» Material for this task:
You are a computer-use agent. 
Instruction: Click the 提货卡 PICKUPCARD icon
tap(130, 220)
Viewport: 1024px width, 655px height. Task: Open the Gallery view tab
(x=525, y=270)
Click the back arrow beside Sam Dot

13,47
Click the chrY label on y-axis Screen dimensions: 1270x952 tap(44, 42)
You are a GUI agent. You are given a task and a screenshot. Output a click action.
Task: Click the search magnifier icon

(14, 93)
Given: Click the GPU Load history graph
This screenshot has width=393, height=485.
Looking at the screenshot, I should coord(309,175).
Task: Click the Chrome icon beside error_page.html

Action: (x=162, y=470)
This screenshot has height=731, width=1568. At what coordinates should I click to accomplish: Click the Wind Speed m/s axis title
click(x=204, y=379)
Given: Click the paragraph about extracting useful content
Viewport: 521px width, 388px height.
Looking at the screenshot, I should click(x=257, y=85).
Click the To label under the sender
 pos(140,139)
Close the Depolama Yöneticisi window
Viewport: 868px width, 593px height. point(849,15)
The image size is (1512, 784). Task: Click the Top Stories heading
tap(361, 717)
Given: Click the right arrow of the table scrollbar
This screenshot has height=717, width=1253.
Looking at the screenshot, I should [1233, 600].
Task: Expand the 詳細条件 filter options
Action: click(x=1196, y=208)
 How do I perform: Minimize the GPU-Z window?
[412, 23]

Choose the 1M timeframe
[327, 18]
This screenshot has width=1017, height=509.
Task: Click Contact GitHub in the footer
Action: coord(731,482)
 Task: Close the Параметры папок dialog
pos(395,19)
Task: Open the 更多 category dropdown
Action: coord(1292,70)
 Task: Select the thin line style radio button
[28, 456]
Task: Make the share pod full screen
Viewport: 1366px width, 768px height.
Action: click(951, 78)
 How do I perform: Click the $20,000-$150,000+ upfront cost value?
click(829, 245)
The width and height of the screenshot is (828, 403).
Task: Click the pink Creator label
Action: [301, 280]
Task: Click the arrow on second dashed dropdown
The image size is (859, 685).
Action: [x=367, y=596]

» Your assignment: Go through the records above and retype each one exactly.

» Exercise answer:
You are a computer-use agent. 
Instruction: Click the 提货卡 PICKUPCARD icon
tap(130, 220)
Viewport: 1024px width, 655px height. Task: Open the Gallery view tab
(x=525, y=270)
Click the back arrow beside Sam Dot

13,47
Click the chrY label on y-axis Screen dimensions: 1270x952 tap(44, 42)
You are a GUI agent. You are given a task and a screenshot. Output a click action.
Task: Click the search magnifier icon

(14, 93)
Given: Click the GPU Load history graph
This screenshot has width=393, height=485.
Looking at the screenshot, I should coord(309,175).
Task: Click the Chrome icon beside error_page.html

Action: (x=162, y=470)
This screenshot has height=731, width=1568. At what coordinates should I click to accomplish: Click the Wind Speed m/s axis title
click(x=204, y=379)
Given: Click the paragraph about extracting useful content
Viewport: 521px width, 388px height.
Looking at the screenshot, I should click(x=257, y=85).
Click the To label under the sender
 pos(140,139)
Close the Depolama Yöneticisi window
Viewport: 868px width, 593px height. point(849,15)
The image size is (1512, 784). Task: Click the Top Stories heading
tap(361, 717)
Given: Click the right arrow of the table scrollbar
This screenshot has height=717, width=1253.
Looking at the screenshot, I should [1233, 600].
Task: Expand the 詳細条件 filter options
Action: click(x=1196, y=208)
 How do I perform: Minimize the GPU-Z window?
[412, 23]

Choose the 1M timeframe
[327, 18]
This screenshot has width=1017, height=509.
Task: Click Contact GitHub in the footer
Action: coord(731,482)
 Task: Close the Параметры папок dialog
pos(395,19)
Task: Open the 更多 category dropdown
Action: coord(1292,70)
 Task: Select the thin line style radio button
[28, 456]
Task: Make the share pod full screen
Viewport: 1366px width, 768px height.
Action: click(951, 78)
 How do I perform: Click the $20,000-$150,000+ upfront cost value?
click(829, 245)
The width and height of the screenshot is (828, 403).
Task: Click the pink Creator label
Action: [301, 280]
Task: Click the arrow on second dashed dropdown
The image size is (859, 685).
Action: [x=367, y=596]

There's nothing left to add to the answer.